Can you retype the listing word for word, starting at the line that contains "coordinates (1178, 38)." and stopping after the line that contains "Open Access the"?

Records for locating displayed items:
········
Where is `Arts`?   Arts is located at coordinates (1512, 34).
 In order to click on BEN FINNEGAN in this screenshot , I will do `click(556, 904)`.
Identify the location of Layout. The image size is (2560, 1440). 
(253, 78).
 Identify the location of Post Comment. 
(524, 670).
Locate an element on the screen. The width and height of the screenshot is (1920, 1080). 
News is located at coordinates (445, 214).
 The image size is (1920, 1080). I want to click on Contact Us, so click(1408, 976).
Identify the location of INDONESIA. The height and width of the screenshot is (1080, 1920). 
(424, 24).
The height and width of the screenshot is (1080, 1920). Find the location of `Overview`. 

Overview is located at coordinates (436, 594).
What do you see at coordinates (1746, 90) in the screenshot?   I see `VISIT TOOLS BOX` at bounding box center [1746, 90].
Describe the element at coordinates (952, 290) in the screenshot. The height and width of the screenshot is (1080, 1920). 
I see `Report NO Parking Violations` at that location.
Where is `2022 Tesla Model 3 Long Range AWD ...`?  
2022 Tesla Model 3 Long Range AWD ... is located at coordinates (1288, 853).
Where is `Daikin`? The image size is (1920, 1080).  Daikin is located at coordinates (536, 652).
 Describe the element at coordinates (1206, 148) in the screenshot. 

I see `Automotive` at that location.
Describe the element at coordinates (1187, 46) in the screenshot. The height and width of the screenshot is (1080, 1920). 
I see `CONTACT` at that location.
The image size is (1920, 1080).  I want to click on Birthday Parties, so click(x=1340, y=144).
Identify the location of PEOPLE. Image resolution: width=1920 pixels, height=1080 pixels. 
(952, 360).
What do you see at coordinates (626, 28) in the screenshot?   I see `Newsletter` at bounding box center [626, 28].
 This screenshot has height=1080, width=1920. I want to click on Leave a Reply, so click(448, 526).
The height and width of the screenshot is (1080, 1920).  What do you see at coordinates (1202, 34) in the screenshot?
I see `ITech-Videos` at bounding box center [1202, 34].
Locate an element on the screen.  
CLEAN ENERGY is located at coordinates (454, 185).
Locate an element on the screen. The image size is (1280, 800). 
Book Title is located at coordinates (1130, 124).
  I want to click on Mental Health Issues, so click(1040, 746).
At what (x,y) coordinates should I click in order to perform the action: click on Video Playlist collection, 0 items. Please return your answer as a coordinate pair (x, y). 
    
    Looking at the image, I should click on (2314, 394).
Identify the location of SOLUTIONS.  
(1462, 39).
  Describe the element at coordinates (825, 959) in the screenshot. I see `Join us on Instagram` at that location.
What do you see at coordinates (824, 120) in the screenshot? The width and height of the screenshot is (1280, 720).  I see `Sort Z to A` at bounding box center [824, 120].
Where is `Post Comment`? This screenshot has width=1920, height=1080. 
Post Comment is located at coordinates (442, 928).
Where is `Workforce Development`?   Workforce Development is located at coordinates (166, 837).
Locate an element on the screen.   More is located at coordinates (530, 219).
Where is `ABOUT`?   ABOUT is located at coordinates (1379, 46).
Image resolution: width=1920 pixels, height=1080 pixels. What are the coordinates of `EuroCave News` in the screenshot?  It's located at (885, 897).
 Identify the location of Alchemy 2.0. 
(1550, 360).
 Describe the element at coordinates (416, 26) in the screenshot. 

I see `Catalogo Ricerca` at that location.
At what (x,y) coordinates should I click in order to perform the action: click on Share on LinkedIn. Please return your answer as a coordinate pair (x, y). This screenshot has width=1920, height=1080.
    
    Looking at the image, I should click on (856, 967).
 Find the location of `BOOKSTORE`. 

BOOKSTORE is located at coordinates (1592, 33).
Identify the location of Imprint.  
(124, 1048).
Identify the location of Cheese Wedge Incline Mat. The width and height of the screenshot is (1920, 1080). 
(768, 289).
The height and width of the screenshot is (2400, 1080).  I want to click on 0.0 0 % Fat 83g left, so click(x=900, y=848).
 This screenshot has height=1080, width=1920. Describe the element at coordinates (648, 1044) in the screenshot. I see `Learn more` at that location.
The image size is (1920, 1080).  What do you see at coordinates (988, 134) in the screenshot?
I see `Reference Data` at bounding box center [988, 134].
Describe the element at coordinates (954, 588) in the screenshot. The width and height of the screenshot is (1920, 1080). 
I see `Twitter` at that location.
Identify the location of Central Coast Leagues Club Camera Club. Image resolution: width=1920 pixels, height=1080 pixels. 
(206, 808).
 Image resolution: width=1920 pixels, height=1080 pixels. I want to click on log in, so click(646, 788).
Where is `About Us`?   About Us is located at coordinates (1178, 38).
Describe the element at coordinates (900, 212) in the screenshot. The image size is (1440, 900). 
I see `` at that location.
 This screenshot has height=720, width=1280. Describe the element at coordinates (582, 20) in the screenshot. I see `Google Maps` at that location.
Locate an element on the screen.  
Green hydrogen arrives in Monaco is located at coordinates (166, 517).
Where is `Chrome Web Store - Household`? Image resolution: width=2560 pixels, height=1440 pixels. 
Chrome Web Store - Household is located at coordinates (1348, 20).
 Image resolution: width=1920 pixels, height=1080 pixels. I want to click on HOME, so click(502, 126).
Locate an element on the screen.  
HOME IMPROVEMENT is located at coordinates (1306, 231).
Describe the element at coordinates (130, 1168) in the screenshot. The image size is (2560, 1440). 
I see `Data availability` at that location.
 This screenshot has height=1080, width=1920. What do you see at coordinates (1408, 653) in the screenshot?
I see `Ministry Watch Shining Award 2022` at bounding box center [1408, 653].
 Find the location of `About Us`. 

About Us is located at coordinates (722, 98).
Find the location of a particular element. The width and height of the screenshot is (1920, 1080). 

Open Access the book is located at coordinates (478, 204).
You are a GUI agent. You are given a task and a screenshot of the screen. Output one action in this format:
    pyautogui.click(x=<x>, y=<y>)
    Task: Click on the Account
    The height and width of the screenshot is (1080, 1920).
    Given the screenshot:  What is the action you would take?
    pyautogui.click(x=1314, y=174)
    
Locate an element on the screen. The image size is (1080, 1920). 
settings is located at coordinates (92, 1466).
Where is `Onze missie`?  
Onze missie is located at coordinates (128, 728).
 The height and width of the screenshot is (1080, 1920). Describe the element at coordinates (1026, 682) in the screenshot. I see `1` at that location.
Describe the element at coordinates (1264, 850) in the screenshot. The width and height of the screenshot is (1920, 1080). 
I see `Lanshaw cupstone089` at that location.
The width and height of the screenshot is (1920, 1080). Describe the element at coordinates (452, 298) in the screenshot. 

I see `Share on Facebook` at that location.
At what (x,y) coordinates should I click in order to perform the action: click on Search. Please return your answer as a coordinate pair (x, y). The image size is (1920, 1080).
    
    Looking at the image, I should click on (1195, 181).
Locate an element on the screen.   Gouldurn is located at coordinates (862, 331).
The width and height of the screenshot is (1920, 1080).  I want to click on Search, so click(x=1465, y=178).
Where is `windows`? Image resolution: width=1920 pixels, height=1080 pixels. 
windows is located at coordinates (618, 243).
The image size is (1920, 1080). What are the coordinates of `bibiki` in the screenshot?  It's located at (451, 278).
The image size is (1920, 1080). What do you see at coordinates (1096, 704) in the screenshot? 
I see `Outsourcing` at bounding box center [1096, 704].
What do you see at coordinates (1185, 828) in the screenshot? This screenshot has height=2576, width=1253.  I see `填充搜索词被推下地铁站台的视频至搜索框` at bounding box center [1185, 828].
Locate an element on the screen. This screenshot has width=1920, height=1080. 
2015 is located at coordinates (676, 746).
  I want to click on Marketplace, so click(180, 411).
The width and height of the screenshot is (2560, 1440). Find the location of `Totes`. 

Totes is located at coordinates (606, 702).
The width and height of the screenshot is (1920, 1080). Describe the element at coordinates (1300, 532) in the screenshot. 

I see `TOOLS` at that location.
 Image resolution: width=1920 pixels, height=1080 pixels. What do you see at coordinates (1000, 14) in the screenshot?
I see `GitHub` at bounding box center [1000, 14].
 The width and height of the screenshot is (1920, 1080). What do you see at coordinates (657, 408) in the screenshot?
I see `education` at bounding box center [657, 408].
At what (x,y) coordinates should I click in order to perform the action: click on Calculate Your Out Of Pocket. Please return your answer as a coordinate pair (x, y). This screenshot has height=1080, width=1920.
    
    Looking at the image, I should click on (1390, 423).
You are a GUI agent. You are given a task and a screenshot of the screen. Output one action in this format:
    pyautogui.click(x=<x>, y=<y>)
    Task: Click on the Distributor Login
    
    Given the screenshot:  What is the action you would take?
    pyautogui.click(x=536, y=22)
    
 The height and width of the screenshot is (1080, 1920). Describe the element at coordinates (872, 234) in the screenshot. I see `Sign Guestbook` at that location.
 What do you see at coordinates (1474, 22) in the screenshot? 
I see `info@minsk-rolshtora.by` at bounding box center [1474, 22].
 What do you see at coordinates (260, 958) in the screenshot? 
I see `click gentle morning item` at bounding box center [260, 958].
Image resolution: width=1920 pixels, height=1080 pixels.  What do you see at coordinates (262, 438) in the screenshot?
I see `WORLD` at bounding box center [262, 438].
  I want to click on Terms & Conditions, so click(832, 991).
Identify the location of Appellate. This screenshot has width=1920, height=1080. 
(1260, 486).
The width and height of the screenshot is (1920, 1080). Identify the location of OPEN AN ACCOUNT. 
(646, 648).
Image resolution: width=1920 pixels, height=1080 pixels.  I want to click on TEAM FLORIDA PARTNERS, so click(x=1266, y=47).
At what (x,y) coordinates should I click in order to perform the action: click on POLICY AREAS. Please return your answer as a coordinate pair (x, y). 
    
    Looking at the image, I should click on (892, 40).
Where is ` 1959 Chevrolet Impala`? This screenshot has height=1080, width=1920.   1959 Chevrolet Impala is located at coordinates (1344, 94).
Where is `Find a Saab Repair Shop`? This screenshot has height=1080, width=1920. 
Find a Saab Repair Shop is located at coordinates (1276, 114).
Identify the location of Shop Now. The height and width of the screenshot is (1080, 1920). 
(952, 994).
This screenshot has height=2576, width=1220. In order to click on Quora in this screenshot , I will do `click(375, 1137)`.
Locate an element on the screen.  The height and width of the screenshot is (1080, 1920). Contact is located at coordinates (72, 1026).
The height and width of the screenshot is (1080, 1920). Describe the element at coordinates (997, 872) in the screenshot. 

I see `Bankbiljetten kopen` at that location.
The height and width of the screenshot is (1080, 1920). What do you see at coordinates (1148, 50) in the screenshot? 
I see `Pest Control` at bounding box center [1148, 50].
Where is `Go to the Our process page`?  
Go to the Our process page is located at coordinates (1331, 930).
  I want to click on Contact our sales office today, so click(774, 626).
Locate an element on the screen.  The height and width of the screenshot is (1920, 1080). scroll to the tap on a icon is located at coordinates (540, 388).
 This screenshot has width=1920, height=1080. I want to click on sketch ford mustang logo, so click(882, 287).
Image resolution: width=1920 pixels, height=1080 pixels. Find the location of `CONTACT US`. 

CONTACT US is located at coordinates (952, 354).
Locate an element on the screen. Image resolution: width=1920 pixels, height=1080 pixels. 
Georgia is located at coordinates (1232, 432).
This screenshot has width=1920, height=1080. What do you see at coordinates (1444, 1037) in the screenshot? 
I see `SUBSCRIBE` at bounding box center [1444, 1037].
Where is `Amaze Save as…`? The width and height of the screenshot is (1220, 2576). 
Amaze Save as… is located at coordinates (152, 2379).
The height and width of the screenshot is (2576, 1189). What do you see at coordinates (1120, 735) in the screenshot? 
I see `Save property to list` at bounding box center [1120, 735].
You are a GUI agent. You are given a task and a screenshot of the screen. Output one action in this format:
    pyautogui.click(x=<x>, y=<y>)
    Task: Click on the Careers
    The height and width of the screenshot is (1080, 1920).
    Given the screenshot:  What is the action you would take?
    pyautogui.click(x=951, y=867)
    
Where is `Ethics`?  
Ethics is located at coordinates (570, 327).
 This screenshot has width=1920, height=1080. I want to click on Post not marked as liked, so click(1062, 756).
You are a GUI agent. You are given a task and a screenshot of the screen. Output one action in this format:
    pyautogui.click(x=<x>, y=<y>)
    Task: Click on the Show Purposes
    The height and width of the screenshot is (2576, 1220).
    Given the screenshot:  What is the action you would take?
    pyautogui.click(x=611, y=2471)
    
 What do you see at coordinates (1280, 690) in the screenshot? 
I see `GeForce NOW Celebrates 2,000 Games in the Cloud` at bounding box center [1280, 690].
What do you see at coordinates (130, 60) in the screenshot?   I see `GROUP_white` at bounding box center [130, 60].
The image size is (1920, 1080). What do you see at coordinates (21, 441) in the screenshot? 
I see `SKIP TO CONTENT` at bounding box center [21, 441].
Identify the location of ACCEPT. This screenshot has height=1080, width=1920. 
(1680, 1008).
········
| RIGHT ANSWER |
Where is `About Us`?   About Us is located at coordinates (1178, 38).
Describe the element at coordinates (900, 212) in the screenshot. The image size is (1440, 900). 
I see `` at that location.
 This screenshot has height=720, width=1280. Describe the element at coordinates (582, 20) in the screenshot. I see `Google Maps` at that location.
Locate an element on the screen.  
Green hydrogen arrives in Monaco is located at coordinates (166, 517).
Where is `Chrome Web Store - Household`? Image resolution: width=2560 pixels, height=1440 pixels. 
Chrome Web Store - Household is located at coordinates (1348, 20).
 Image resolution: width=1920 pixels, height=1080 pixels. I want to click on HOME, so click(502, 126).
Locate an element on the screen.  
HOME IMPROVEMENT is located at coordinates (1306, 231).
Describe the element at coordinates (130, 1168) in the screenshot. The image size is (2560, 1440). 
I see `Data availability` at that location.
 This screenshot has height=1080, width=1920. What do you see at coordinates (1408, 653) in the screenshot?
I see `Ministry Watch Shining Award 2022` at bounding box center [1408, 653].
 Find the location of `About Us`. 

About Us is located at coordinates (722, 98).
Find the location of a particular element. The width and height of the screenshot is (1920, 1080). 

Open Access the book is located at coordinates (478, 204).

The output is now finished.